Start of ENTRIES PROVIDED

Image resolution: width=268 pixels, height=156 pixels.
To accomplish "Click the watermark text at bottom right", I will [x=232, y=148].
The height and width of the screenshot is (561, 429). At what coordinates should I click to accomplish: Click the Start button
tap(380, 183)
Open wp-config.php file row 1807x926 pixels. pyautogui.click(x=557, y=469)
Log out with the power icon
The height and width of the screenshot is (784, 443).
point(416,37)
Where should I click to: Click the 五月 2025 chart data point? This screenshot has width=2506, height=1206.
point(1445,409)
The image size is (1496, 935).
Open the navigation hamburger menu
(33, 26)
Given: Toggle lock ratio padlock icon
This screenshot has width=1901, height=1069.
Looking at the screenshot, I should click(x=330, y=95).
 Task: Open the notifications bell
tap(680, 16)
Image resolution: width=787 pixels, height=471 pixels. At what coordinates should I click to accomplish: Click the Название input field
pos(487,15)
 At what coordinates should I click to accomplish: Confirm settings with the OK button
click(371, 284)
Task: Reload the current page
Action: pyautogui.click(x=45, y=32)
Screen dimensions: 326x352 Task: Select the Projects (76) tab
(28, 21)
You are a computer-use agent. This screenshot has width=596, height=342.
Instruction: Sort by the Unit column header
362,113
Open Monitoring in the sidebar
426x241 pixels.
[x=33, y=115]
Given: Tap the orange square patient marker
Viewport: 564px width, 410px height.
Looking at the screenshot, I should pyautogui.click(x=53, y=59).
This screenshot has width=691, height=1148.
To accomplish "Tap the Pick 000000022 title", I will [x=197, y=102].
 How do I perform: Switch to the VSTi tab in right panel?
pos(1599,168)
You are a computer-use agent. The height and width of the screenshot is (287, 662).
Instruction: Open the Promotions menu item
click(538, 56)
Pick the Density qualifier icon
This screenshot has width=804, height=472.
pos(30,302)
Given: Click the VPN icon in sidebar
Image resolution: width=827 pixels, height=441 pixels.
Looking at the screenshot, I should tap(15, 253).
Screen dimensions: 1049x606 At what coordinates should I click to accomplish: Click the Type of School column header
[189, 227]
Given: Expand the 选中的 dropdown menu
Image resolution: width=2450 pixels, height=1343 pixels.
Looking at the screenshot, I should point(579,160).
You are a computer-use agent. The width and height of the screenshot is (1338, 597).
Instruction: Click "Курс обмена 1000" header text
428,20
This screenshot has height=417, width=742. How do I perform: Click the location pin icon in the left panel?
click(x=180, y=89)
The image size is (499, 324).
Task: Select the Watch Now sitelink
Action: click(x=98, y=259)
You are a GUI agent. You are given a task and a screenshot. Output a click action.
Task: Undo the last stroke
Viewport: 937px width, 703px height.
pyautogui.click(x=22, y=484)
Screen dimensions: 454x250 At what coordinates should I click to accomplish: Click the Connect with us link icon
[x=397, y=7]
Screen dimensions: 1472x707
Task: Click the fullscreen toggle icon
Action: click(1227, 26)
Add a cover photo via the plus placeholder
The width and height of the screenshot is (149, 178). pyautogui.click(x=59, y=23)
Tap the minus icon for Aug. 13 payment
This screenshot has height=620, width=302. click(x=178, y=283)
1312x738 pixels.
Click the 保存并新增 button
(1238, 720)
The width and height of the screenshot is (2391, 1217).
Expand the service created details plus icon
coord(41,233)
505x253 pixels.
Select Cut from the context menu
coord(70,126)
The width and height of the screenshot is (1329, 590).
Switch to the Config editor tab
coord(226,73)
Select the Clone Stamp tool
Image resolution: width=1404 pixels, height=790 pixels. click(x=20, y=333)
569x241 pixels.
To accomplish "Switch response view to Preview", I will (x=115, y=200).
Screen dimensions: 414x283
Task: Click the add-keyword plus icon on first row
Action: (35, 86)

End of ENTRIES PROVIDED

SET EXERCISE: Update the records above by changing "Clone Stamp" to "Healing Brush", and leave everything else as it is.

RESULT OF THE TASK:
Image resolution: width=268 pixels, height=156 pixels.
To accomplish "Click the watermark text at bottom right", I will [x=232, y=148].
The height and width of the screenshot is (561, 429). At what coordinates should I click to accomplish: Click the Start button
tap(380, 183)
Open wp-config.php file row 1807x926 pixels. pyautogui.click(x=557, y=469)
Log out with the power icon
The height and width of the screenshot is (784, 443).
point(416,37)
Where should I click to: Click the 五月 2025 chart data point? This screenshot has width=2506, height=1206.
point(1445,409)
The image size is (1496, 935).
Open the navigation hamburger menu
(33, 26)
Given: Toggle lock ratio padlock icon
This screenshot has width=1901, height=1069.
Looking at the screenshot, I should click(x=330, y=95).
 Task: Open the notifications bell
tap(680, 16)
Image resolution: width=787 pixels, height=471 pixels. At what coordinates should I click to accomplish: Click the Название input field
pos(487,15)
 At what coordinates should I click to accomplish: Confirm settings with the OK button
click(371, 284)
Task: Reload the current page
Action: pyautogui.click(x=45, y=32)
Screen dimensions: 326x352 Task: Select the Projects (76) tab
(28, 21)
You are a computer-use agent. This screenshot has width=596, height=342.
Instruction: Sort by the Unit column header
362,113
Open Monitoring in the sidebar
426x241 pixels.
[x=33, y=115]
Given: Tap the orange square patient marker
Viewport: 564px width, 410px height.
Looking at the screenshot, I should pyautogui.click(x=53, y=59).
This screenshot has width=691, height=1148.
To accomplish "Tap the Pick 000000022 title", I will [x=197, y=102].
 How do I perform: Switch to the VSTi tab in right panel?
pos(1599,168)
You are a computer-use agent. The height and width of the screenshot is (287, 662).
Instruction: Open the Promotions menu item
click(538, 56)
Pick the Density qualifier icon
This screenshot has width=804, height=472.
pos(30,302)
Given: Click the VPN icon in sidebar
Image resolution: width=827 pixels, height=441 pixels.
Looking at the screenshot, I should tap(15, 253).
Screen dimensions: 1049x606 At what coordinates should I click to accomplish: Click the Type of School column header
[189, 227]
Given: Expand the 选中的 dropdown menu
Image resolution: width=2450 pixels, height=1343 pixels.
Looking at the screenshot, I should point(579,160).
You are a computer-use agent. The width and height of the screenshot is (1338, 597).
Instruction: Click "Курс обмена 1000" header text
428,20
This screenshot has height=417, width=742. How do I perform: Click the location pin icon in the left panel?
click(x=180, y=89)
The image size is (499, 324).
Task: Select the Watch Now sitelink
Action: click(x=98, y=259)
You are a GUI agent. You are given a task and a screenshot. Output a click action.
Task: Undo the last stroke
Viewport: 937px width, 703px height.
pyautogui.click(x=22, y=484)
Screen dimensions: 454x250 At what coordinates should I click to accomplish: Click the Connect with us link icon
[x=397, y=7]
Screen dimensions: 1472x707
Task: Click the fullscreen toggle icon
Action: click(1227, 26)
Add a cover photo via the plus placeholder
The width and height of the screenshot is (149, 178). pyautogui.click(x=59, y=23)
Tap the minus icon for Aug. 13 payment
This screenshot has height=620, width=302. click(x=178, y=283)
1312x738 pixels.
Click the 保存并新增 button
(1238, 720)
The width and height of the screenshot is (2391, 1217).
Expand the service created details plus icon
coord(41,233)
505x253 pixels.
Select Cut from the context menu
coord(70,126)
The width and height of the screenshot is (1329, 590).
Switch to the Config editor tab
coord(226,73)
Select the Healing Brush tool
Image resolution: width=1404 pixels, height=790 pixels. click(x=20, y=333)
569x241 pixels.
To accomplish "Switch response view to Preview", I will (x=115, y=200).
Screen dimensions: 414x283
Task: Click the add-keyword plus icon on first row
Action: (35, 86)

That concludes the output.